Your answer should consist of the lines in the following data that contain "visibility".

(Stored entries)
»»

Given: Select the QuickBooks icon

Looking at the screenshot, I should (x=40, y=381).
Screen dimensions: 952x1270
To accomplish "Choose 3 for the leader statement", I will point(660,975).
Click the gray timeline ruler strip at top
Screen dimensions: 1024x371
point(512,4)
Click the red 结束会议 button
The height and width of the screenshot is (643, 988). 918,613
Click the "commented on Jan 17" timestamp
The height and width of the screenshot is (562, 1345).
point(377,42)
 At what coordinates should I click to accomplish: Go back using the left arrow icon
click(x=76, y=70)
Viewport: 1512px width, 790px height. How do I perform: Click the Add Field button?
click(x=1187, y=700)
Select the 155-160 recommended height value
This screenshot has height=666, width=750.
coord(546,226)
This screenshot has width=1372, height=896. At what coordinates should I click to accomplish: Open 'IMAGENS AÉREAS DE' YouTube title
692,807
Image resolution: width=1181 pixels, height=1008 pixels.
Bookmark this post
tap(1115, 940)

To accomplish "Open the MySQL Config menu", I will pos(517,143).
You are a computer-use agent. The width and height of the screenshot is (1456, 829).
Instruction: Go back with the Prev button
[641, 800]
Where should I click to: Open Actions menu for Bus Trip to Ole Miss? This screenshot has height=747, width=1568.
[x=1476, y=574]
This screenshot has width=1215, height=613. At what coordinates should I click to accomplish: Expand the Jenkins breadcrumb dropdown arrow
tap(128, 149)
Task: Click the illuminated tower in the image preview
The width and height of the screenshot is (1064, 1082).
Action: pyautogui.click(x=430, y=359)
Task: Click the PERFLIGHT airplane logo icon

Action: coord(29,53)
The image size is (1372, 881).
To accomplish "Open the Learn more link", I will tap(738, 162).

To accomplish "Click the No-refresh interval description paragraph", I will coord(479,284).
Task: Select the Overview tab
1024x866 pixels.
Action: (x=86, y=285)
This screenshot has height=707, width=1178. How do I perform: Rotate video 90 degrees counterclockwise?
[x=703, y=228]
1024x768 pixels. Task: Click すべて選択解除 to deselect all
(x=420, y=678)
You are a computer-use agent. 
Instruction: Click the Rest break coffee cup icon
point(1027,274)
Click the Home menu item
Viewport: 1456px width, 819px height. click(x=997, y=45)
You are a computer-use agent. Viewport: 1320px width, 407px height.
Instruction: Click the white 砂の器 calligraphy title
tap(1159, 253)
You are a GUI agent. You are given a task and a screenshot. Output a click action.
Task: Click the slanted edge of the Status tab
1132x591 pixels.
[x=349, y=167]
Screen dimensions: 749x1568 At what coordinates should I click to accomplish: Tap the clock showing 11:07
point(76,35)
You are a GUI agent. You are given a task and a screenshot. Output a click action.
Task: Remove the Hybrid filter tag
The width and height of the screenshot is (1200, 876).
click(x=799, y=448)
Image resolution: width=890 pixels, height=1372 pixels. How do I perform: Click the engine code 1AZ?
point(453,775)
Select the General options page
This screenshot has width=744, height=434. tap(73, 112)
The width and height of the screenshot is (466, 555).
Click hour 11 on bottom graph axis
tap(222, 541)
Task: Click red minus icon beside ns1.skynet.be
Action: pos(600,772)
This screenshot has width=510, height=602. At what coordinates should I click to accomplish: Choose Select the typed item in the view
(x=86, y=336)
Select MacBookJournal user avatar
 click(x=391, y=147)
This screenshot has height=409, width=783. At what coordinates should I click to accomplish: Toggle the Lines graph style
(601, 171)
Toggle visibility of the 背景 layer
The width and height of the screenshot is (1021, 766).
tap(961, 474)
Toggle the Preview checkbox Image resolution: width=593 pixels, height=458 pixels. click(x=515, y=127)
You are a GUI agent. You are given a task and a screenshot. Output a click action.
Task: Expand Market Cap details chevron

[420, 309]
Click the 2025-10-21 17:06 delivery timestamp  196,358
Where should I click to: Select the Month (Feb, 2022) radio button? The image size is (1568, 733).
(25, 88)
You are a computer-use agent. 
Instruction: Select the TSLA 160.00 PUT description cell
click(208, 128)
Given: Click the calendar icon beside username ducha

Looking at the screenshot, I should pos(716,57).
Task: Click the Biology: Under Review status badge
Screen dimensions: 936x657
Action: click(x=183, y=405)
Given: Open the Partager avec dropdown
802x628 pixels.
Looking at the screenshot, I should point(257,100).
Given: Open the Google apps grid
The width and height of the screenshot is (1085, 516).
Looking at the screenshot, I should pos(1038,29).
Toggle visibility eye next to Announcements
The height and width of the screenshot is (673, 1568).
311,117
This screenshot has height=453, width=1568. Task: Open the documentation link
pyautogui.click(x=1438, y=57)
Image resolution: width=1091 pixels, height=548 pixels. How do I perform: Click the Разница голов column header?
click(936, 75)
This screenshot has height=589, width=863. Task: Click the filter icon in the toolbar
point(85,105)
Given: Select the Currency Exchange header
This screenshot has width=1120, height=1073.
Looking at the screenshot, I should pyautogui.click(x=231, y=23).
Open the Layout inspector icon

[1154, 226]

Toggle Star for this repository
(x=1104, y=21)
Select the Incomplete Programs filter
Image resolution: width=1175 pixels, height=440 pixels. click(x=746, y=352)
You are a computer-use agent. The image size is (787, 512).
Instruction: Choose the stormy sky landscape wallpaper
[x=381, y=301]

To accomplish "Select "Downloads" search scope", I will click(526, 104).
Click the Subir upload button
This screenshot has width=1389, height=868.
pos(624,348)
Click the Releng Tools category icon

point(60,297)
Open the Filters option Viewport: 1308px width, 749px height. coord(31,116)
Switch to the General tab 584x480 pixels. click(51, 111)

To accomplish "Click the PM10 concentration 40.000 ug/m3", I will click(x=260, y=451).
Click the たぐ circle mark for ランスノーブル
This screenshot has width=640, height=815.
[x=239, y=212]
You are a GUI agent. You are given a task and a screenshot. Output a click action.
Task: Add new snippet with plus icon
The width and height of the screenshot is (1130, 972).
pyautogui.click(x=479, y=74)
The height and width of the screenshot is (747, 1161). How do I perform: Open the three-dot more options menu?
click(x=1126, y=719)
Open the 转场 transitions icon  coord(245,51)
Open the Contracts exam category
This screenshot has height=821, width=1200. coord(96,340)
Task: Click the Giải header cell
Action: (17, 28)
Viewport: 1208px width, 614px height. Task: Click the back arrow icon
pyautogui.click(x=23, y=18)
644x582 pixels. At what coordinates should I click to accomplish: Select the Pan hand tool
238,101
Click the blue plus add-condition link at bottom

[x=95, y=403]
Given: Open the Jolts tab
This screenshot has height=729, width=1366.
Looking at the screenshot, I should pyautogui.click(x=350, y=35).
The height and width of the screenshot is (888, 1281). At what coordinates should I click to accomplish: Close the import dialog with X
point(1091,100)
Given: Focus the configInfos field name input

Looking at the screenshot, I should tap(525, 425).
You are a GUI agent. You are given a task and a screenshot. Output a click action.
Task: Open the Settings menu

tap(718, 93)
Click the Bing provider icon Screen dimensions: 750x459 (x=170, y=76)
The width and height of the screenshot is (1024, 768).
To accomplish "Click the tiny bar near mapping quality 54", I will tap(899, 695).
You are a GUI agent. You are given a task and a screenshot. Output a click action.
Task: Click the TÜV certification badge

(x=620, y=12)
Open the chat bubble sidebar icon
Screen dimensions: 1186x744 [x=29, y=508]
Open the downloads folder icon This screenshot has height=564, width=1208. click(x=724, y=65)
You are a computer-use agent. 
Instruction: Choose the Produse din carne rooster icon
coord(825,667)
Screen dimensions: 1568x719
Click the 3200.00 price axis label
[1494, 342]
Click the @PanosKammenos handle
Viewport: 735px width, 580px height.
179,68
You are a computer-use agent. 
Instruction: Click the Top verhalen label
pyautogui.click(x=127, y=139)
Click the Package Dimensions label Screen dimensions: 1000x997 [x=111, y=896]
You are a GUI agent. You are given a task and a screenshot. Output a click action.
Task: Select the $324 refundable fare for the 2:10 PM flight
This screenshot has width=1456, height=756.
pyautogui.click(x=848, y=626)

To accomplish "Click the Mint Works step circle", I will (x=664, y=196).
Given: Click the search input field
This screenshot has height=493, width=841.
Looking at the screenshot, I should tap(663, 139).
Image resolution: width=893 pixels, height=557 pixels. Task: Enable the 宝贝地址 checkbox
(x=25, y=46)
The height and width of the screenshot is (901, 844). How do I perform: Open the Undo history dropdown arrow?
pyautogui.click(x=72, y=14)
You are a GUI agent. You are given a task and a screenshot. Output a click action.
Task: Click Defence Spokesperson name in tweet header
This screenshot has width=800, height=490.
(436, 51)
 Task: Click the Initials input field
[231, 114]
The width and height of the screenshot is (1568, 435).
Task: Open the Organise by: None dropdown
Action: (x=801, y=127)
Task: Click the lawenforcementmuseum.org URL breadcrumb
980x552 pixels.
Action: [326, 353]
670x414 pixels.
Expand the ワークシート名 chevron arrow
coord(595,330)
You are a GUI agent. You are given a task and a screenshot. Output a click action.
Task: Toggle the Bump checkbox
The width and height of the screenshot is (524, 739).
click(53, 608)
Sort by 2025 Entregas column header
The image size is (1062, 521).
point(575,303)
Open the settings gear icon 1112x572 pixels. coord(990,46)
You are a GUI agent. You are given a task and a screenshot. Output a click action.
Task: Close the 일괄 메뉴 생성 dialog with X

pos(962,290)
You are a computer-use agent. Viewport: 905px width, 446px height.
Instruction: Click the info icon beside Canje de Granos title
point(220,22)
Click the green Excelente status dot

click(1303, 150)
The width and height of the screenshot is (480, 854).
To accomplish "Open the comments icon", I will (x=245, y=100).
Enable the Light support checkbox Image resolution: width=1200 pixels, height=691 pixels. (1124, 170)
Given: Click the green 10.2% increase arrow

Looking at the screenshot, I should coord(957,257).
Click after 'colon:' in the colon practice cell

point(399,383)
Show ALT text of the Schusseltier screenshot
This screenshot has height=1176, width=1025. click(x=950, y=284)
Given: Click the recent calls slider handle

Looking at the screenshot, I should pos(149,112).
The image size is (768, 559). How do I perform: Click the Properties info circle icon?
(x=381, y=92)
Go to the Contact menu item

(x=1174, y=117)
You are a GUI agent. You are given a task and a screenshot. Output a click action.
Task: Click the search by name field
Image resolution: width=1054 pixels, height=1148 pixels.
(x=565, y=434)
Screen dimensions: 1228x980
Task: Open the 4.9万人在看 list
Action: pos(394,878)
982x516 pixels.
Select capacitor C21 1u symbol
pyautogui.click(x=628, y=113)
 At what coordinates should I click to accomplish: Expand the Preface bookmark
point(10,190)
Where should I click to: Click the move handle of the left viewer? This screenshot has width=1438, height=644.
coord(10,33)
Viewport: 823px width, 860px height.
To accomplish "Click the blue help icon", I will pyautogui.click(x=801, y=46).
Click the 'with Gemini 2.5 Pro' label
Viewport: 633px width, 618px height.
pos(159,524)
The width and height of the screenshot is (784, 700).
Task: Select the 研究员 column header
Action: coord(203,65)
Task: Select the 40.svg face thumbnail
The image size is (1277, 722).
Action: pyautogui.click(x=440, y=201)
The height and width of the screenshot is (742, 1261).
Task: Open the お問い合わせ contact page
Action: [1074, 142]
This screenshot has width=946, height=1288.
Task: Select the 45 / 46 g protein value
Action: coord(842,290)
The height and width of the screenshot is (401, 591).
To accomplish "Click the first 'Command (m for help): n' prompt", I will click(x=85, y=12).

««

## Response area
Toggle visibility of the 背景 layer
Toggle visibility eye next to Announcements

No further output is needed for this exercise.